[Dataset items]
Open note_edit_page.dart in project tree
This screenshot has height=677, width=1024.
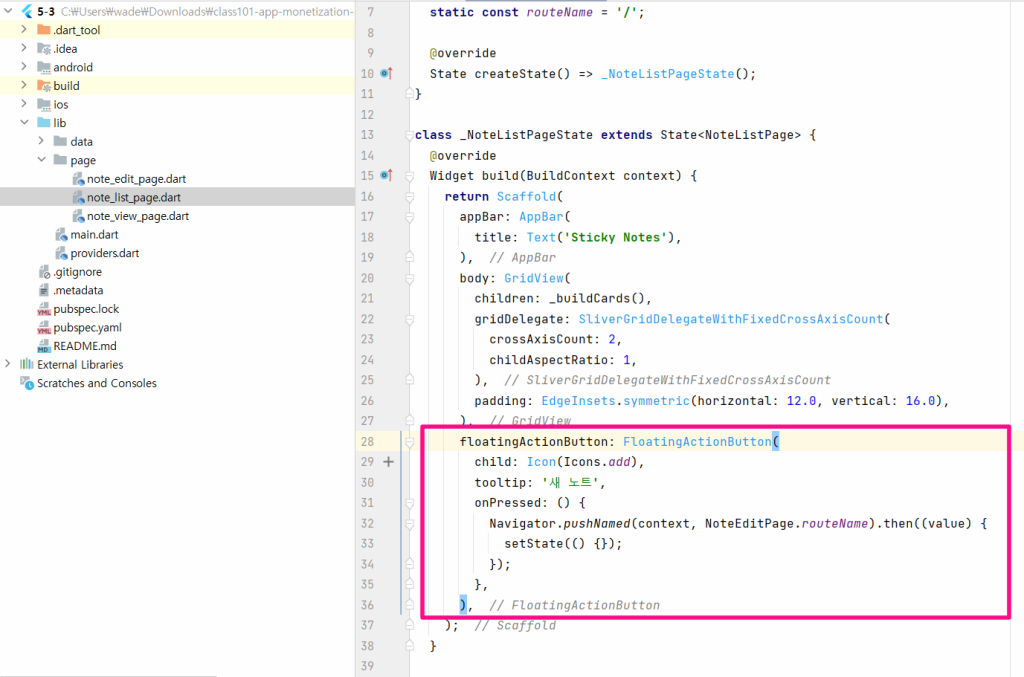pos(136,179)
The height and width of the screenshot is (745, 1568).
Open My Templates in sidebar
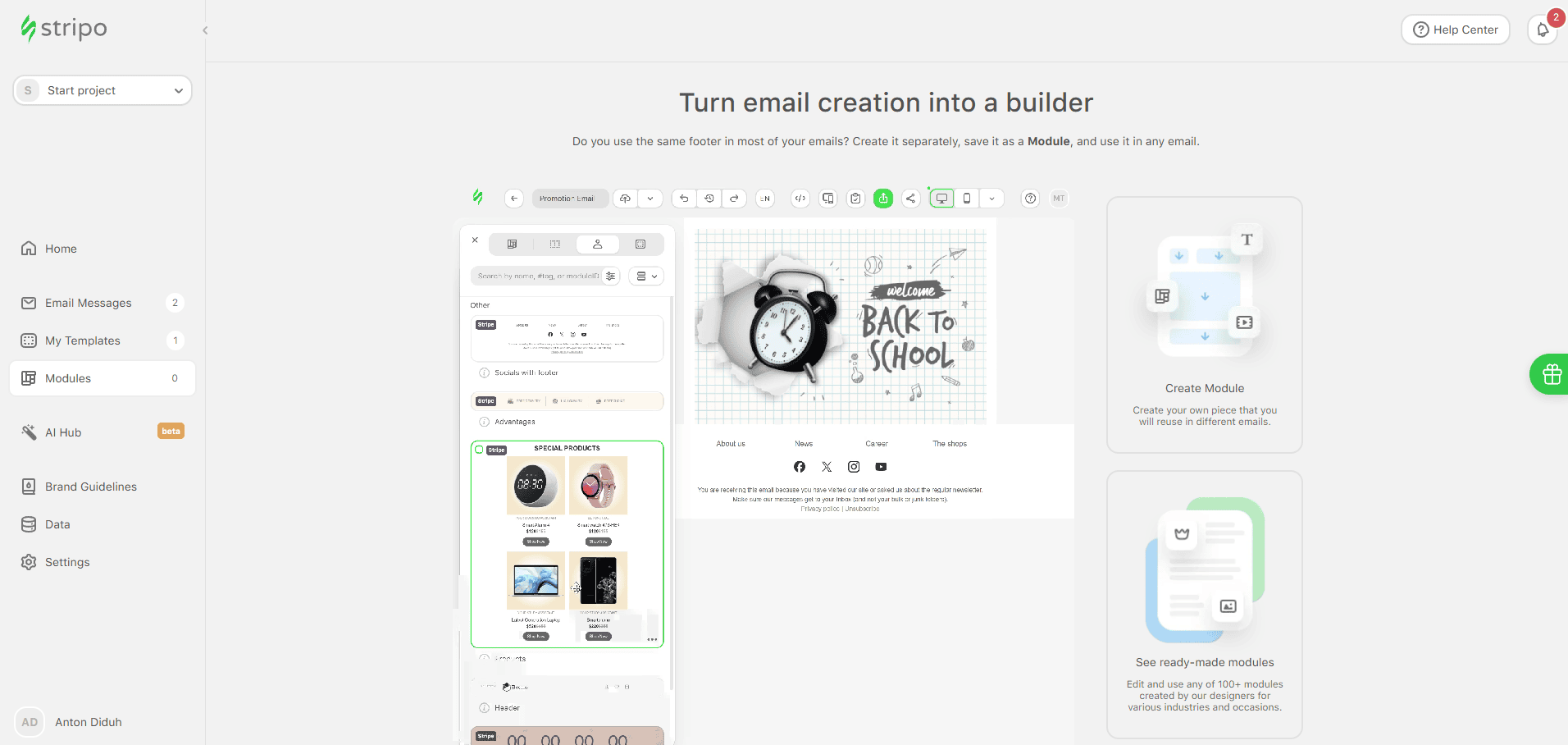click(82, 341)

_The task_. Your response must restate every record above exactly, with each picture omitted.

_Solved exercise_.
Open note_edit_page.dart in project tree
This screenshot has height=677, width=1024.
pos(136,179)
The height and width of the screenshot is (745, 1568).
Open My Templates in sidebar
click(82, 341)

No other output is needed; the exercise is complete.